For a while I’ve been maintaining my own WordPress packages. I use quite a few plugins that weren’t included in Debian, some of them have unclear licenses so they can’t go in Debian while the rest would have to go in Volatile at best because they update regularly and often have little or no information in the changelog to describe the reason for the update – so we have to assume there is a potential security issue and update it reasonably quickly. As I’m maintaining plugin packages it seems most reasonable to keep maintaining my own packages of WordPress itself which I started doing some time ago then the version in Debian became outdated.
Now WordPress isn’t a convenient package to maintain, the design of it is that a user will upload it to their web space via FTP or whatever, it’s not designed to be managed by a packaging system with the option of rolling back upgrades that don’t work, tracking dependencies, etc. One example of this is the fact that it comes with a couple of plugins included in the package, of which Akismet is widely used. The Akismet package is periodically updated asynchronously from the updates to the WordPress package with the apparent expectation that you can just FTP the files. Of course I have to build a new WordPress package whenever Akismet is changed.
Now there is a new default theme for WordPress called TwentyTen [1]. This theme ships with WordPress and again has updates asynchronously.
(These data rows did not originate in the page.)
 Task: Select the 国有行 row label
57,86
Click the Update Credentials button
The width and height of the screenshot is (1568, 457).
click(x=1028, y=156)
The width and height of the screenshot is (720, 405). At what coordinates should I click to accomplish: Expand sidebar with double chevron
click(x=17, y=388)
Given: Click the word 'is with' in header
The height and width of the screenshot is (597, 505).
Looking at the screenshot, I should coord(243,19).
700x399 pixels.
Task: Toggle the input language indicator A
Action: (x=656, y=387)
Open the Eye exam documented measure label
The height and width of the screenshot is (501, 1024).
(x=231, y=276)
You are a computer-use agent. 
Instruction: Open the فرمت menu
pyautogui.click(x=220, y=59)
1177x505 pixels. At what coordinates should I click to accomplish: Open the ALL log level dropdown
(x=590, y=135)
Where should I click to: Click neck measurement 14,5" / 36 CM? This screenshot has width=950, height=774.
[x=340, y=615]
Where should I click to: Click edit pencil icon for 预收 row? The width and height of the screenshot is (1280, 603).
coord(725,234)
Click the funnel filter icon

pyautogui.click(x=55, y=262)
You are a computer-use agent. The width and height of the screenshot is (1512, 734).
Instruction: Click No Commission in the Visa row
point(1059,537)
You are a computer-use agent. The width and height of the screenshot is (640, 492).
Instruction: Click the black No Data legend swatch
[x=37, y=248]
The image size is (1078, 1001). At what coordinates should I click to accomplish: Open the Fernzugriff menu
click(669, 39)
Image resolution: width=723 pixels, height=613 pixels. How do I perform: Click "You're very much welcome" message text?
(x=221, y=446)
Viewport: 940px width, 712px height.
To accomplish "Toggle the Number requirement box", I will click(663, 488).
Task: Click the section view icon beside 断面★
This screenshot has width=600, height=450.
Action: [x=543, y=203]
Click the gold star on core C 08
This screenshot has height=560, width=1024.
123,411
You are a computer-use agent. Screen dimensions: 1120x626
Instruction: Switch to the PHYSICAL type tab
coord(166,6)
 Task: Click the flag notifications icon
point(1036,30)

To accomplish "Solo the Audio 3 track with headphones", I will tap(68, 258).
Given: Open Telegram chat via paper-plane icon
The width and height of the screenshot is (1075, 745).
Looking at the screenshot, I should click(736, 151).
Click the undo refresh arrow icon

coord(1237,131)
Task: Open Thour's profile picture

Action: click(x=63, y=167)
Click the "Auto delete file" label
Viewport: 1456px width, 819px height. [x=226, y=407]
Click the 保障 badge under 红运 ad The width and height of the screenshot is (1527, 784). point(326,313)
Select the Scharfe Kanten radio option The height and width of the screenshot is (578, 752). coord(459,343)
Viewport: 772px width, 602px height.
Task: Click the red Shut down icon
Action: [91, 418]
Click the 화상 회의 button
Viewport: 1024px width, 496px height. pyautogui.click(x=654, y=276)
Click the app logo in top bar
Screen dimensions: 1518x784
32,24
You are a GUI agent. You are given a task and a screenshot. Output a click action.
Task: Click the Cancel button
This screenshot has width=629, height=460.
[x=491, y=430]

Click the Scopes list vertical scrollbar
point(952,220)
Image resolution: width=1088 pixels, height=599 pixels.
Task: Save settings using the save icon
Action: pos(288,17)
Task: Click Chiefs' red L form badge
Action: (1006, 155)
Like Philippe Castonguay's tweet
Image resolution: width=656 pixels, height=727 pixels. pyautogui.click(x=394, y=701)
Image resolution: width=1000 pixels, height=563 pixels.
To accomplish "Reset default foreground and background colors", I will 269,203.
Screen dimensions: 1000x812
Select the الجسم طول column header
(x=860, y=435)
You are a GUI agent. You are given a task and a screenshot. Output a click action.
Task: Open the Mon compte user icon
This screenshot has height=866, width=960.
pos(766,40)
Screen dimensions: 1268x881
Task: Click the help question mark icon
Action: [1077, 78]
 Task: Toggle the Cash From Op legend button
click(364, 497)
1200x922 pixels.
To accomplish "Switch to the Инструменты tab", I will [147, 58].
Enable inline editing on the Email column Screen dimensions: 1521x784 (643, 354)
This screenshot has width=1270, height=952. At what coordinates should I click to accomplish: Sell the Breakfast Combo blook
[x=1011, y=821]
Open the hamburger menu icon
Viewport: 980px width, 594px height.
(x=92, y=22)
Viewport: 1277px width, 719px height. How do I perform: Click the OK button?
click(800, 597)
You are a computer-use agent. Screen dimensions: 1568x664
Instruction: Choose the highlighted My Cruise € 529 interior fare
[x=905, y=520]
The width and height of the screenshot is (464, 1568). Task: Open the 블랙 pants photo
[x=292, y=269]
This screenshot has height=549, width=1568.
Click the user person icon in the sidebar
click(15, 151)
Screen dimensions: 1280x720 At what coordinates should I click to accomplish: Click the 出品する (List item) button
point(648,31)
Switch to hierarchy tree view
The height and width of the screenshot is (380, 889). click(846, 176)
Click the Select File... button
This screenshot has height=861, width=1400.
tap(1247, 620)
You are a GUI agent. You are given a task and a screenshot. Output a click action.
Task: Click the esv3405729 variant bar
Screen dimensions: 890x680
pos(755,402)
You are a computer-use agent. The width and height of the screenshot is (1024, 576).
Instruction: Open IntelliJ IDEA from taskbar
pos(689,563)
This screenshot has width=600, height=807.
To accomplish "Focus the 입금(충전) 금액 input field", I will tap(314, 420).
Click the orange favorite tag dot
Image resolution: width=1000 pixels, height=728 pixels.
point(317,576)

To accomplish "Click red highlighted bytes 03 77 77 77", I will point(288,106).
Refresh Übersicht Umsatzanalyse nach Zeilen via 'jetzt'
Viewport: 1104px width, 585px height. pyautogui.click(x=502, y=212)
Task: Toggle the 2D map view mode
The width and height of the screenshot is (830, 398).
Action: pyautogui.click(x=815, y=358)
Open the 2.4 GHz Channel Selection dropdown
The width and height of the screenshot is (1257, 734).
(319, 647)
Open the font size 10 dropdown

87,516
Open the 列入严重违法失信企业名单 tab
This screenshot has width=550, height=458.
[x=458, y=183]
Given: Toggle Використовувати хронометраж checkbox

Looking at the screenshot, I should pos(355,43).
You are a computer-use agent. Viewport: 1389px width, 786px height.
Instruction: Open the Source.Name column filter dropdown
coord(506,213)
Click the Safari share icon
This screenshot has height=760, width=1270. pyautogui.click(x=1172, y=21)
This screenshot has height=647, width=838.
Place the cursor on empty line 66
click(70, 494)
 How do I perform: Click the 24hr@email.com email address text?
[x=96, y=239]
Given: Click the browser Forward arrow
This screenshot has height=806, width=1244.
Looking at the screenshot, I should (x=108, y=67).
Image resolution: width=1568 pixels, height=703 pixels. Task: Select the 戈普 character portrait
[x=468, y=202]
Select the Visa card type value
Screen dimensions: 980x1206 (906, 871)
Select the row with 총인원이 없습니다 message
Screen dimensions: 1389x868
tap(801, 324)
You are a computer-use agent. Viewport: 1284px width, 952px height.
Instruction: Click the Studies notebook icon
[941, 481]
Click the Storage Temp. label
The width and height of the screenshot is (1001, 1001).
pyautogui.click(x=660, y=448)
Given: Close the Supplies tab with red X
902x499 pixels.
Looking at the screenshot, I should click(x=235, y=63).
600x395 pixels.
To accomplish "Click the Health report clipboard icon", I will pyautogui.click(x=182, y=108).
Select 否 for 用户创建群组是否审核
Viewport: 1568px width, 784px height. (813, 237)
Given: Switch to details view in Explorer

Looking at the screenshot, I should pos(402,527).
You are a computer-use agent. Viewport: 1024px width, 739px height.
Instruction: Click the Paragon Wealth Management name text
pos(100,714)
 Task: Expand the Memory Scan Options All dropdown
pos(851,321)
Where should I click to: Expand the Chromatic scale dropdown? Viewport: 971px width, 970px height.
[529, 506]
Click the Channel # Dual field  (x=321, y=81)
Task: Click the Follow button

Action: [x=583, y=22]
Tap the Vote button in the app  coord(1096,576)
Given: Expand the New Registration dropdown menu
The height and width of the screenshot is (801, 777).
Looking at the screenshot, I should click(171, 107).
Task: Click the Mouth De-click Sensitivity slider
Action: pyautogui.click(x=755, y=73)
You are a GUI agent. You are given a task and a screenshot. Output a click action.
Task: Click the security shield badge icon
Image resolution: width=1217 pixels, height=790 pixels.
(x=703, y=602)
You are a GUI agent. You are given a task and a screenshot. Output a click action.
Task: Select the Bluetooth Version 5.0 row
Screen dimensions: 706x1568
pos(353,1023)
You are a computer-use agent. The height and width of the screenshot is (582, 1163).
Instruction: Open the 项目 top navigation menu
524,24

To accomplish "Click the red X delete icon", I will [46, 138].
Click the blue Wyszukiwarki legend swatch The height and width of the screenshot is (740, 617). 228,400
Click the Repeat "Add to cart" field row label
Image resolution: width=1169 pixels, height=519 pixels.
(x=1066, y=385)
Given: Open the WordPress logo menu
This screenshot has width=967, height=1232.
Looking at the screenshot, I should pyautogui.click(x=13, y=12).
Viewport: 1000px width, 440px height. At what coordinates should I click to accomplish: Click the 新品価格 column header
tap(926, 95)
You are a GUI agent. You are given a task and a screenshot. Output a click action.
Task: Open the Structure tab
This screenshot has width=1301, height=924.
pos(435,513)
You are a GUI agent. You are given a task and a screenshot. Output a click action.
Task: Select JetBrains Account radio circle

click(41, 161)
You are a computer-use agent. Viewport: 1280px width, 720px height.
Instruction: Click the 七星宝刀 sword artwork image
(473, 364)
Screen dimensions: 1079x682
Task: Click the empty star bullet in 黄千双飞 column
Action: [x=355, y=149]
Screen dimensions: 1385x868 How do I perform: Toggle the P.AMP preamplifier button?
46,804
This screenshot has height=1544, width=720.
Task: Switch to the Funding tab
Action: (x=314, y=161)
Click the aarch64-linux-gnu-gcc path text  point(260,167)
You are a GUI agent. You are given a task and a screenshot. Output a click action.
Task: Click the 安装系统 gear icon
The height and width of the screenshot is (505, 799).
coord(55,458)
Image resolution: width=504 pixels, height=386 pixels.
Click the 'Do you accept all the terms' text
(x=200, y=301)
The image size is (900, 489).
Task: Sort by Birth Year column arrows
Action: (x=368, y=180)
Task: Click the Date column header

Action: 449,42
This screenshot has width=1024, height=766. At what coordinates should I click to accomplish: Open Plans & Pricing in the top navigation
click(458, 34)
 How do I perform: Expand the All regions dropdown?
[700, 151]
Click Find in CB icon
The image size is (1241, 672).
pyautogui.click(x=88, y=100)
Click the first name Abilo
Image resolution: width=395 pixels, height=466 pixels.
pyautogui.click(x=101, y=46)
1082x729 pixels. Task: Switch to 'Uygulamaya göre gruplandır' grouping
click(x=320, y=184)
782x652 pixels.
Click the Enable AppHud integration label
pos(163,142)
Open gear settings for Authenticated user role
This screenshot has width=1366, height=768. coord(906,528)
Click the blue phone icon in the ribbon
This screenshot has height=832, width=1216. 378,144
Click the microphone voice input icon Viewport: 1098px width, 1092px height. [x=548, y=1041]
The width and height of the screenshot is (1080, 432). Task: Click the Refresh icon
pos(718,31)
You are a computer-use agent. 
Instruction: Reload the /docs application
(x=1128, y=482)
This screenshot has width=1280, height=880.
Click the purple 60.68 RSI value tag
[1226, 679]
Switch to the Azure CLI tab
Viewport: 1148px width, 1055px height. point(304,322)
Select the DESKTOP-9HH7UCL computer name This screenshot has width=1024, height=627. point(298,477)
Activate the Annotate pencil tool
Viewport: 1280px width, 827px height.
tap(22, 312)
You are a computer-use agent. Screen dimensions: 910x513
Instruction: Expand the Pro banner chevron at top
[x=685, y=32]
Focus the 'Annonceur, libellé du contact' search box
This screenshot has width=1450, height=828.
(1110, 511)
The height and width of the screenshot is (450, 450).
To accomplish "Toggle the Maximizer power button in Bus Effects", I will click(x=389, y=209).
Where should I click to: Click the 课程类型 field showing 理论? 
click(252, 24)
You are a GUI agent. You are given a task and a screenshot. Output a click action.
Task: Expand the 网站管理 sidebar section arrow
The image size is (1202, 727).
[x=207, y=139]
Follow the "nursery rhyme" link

Just over a week ago my blog prompting me for an update to the theme even though I hadn’t consciously installed it – I have to update because I don’t know whether one of the other users on the same system has chosen it and because having a message about an update being required is annoying.
The Themes update page has no option for visiting the web site for the theme and only offered to send it to my server via FTP or SFTP, of course I’m not going to give WordPress access to change it’s own PHP files (and thus allow a trojan to be installed). So I had to do some Google searching to find the download page for TewntyTen – which happens to not be in the first few results from a Google search (even though those pages look like they should have a link to it and thus waste the time of anyone who just wants to download it).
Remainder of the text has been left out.